We don't normally post every review of a Jeep vehicle we come across - we tend to save it for a review on one extreme or other - in this case, the reviewer from the Edmonton Journal on Canada.com couldn't have shoveled more praise on the Wrangler Rubicon if he had a backhoe. Here's some highlights:
...the 2004 model may share no bolt or basic dimension with the feisty little Second World War utility vehicle, but in design and intent, it hasn't changed a whit.
Like that first Jeep, the TJ is built to churn through anything it encounters. Comfort and convenience take a back seat (and a thin and bouncy seat, it is) to this single-minded goal.
Our test subject, the TJ Rubicon, is more faithful than ever to the tenets of the original Jeep. Introduced for 2003 and named for one of the toughest off-road trails in the U.S., the Rubicon comes with huge, paddle-wheel tires, diamond-plate steel sill guards and a heavy-duty transfer case that could grind gravel into sand. Its qualifications go beyond even Jeep's new Trail Rated system to designate its four-by-fours have met tough standards for water-fording, articulation (wheel travel) and other off-roading.

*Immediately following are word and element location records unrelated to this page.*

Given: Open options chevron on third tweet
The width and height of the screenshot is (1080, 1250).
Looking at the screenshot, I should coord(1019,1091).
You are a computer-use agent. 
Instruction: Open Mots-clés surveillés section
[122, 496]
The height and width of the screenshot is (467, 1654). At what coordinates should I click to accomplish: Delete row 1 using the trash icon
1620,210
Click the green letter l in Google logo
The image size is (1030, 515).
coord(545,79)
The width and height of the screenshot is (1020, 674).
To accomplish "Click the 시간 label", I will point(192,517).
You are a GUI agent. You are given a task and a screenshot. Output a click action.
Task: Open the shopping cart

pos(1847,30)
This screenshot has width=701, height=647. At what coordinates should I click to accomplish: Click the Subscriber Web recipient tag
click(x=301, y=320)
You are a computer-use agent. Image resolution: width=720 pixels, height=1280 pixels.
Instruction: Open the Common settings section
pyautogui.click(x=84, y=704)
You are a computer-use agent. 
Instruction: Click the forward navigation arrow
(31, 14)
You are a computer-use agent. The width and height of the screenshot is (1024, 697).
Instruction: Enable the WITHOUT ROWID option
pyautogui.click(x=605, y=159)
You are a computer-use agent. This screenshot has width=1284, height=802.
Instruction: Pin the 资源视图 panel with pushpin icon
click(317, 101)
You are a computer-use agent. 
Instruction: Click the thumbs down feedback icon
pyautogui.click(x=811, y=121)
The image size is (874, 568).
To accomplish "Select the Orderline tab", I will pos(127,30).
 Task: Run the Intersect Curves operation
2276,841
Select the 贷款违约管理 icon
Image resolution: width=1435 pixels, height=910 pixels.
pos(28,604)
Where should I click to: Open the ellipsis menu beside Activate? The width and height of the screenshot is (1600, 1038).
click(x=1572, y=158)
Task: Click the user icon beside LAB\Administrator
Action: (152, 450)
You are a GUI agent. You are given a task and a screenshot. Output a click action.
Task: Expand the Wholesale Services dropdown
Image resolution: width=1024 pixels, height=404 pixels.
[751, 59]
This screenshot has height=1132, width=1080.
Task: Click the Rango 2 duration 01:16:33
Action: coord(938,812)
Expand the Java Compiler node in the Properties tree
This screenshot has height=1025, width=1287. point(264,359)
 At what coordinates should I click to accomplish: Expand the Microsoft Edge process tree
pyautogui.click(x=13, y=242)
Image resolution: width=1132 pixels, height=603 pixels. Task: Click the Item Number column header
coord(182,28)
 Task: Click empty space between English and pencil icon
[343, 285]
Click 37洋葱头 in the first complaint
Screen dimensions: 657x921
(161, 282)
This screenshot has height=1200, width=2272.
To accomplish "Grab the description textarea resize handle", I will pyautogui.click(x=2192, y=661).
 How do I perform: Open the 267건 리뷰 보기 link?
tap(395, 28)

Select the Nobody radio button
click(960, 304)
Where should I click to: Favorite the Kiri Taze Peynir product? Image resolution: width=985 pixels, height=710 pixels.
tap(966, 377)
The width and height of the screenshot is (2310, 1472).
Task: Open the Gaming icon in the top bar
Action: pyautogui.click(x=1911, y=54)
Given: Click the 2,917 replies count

We didn't cross the Rubicon in our TJ, but we did visit a Kanata construction site on a rainy Sunday.
It was a ride in the park. We churned easily through the slick mud without even needing to lock the axles (a simple matter of hitting a dash switch once to lock the rear axle, or twice to lock front and rear). With 235 ft.-lbs. of torque, the 4.0-litre straight-six engine gave us all the power we needed.
We tried deeper puddles, steeper inclines. The Rubicon never hesitated. We wondered if it was laughing at us through its famous, seven-slotted grille.